▶ [Directions for this task] Your answer should consist only of the lines below from the one with "Where should I click to: Click the フォルダ" through the one with "Task: Select the Forward action link", copied exactly.

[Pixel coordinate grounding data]

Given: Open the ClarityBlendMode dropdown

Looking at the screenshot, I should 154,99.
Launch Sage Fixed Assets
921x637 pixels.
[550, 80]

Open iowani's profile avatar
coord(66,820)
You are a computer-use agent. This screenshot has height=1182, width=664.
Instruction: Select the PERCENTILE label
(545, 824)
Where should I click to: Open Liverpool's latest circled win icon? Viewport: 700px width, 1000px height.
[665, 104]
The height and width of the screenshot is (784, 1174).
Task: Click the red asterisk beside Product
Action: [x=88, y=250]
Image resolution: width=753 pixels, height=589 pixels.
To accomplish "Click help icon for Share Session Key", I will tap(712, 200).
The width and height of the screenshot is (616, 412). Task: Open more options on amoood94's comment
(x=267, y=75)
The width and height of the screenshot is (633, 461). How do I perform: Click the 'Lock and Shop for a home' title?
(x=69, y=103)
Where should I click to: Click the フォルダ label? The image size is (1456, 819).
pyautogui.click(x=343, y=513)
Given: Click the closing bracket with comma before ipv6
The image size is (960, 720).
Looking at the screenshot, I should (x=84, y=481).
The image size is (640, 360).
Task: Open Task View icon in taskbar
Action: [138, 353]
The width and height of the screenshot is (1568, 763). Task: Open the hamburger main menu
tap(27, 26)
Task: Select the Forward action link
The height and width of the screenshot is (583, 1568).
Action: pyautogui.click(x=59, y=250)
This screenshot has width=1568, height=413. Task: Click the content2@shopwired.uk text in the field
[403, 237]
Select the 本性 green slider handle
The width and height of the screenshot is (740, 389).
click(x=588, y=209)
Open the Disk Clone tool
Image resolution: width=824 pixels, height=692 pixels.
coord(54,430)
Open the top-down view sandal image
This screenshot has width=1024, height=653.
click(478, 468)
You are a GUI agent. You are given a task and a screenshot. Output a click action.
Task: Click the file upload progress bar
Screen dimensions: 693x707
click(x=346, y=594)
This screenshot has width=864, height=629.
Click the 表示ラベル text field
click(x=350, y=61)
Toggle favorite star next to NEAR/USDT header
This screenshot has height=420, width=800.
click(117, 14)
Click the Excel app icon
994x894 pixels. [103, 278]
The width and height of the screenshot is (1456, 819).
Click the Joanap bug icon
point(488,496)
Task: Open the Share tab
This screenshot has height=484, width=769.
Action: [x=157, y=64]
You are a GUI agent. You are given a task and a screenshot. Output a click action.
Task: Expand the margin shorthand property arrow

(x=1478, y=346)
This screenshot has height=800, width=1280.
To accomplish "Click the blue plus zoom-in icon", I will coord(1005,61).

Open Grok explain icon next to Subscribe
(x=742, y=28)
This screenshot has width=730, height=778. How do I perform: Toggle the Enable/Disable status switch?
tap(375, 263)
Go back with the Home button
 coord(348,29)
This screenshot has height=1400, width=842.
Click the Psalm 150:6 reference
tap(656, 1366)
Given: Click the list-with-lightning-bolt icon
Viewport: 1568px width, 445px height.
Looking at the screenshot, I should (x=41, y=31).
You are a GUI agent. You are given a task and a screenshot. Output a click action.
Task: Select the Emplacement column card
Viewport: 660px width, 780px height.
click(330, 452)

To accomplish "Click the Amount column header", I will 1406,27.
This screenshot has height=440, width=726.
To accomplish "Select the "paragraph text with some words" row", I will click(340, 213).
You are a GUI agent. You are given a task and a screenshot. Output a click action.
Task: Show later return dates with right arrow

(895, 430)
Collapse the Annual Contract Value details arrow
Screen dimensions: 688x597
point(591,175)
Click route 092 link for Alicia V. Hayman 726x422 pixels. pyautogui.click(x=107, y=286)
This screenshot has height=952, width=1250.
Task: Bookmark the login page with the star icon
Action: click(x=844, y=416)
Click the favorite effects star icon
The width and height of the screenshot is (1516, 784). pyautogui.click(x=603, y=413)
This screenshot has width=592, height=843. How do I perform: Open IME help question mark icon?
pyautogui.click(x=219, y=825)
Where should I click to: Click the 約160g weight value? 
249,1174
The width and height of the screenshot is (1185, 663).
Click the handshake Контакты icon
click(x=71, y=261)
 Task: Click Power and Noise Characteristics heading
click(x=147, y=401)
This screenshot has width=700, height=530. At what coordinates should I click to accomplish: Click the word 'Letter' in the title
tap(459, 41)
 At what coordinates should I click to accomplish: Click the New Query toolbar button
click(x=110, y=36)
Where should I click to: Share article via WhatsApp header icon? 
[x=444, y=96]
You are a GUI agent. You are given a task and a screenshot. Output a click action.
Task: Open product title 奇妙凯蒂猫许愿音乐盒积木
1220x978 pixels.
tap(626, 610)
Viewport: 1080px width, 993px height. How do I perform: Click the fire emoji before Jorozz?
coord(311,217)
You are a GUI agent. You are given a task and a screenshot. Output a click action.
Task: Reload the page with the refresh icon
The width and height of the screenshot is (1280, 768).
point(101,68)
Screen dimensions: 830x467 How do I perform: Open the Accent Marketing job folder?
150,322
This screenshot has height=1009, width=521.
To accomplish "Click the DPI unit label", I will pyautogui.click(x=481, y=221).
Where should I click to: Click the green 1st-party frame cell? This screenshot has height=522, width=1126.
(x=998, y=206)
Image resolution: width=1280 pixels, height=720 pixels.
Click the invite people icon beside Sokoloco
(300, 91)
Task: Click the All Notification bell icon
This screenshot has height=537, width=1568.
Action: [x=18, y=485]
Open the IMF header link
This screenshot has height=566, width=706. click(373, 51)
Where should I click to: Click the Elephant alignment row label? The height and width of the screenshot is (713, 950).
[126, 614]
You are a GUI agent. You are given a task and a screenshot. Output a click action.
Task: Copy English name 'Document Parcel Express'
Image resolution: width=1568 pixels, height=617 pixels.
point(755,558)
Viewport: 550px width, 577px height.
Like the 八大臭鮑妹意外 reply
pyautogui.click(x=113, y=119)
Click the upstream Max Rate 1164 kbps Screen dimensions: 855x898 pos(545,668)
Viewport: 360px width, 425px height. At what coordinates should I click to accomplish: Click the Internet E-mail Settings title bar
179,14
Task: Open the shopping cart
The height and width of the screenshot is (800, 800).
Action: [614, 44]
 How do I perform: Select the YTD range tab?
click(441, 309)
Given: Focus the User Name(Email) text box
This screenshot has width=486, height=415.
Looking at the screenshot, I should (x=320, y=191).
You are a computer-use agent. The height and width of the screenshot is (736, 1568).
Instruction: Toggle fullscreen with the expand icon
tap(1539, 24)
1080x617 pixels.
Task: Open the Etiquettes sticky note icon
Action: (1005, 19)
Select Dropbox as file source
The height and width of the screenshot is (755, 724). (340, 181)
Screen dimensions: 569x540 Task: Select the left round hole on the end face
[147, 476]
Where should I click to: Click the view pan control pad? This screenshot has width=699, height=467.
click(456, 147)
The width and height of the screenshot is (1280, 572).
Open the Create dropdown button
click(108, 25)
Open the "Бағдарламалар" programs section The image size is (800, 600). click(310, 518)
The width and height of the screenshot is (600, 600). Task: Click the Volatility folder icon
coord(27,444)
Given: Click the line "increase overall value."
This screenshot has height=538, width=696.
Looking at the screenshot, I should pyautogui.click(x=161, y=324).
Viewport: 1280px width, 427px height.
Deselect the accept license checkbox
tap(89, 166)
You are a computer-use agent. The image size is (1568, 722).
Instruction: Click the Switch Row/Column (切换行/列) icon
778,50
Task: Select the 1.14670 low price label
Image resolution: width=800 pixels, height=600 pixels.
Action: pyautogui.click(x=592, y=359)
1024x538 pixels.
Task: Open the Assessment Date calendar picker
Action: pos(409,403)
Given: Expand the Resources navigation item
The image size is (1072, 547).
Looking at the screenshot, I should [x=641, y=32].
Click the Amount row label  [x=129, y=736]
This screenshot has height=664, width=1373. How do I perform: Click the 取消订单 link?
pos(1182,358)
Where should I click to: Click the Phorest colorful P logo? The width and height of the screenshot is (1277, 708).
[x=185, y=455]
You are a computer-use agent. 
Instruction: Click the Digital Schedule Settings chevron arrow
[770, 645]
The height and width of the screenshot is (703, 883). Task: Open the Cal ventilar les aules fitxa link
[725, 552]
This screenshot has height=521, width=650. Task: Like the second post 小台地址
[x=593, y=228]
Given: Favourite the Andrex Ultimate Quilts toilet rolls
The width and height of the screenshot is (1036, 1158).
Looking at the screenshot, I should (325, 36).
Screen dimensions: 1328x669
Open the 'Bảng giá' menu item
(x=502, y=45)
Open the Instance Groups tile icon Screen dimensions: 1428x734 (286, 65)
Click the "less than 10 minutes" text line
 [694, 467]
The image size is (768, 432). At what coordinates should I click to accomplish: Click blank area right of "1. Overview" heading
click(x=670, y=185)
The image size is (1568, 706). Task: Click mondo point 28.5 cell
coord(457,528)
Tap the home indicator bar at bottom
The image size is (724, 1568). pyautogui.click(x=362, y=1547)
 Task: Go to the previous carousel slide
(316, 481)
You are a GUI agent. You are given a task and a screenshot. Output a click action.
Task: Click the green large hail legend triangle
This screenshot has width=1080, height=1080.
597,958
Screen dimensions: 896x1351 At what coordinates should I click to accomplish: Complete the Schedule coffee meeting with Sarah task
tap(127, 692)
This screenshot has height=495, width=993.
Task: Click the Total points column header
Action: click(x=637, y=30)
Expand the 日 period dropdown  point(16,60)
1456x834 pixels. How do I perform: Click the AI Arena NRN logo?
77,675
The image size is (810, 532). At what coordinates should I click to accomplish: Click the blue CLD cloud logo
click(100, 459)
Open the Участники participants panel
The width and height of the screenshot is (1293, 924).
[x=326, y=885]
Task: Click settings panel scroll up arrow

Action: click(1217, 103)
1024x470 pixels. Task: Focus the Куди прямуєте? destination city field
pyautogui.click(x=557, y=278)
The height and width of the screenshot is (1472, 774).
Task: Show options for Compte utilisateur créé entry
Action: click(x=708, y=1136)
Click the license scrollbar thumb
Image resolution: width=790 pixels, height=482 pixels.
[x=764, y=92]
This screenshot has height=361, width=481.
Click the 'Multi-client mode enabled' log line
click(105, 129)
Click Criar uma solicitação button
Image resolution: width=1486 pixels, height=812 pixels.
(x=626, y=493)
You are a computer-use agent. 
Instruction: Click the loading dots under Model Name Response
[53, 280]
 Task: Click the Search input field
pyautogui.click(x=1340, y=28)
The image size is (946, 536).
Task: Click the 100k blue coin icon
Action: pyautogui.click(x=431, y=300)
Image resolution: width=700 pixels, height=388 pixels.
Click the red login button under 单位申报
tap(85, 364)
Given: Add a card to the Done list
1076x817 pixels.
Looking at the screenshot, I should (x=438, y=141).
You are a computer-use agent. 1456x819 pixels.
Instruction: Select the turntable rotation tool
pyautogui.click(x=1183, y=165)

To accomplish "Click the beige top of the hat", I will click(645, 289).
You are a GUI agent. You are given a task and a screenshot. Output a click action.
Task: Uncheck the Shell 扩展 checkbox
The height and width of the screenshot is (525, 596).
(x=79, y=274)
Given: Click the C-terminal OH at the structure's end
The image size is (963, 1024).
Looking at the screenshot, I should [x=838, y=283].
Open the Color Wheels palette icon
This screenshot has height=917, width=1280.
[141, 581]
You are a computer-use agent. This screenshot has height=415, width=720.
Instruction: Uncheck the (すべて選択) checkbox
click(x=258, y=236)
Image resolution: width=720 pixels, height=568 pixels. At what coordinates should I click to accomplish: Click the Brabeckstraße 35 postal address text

▶ [Task solution]
Where should I click to: Click the フォルダ label? The image size is (1456, 819).
pyautogui.click(x=343, y=513)
Given: Click the closing bracket with comma before ipv6
The image size is (960, 720).
Looking at the screenshot, I should (x=84, y=481).
The image size is (640, 360).
Task: Open Task View icon in taskbar
Action: [138, 353]
The width and height of the screenshot is (1568, 763). Task: Open the hamburger main menu
tap(27, 26)
Task: Select the Forward action link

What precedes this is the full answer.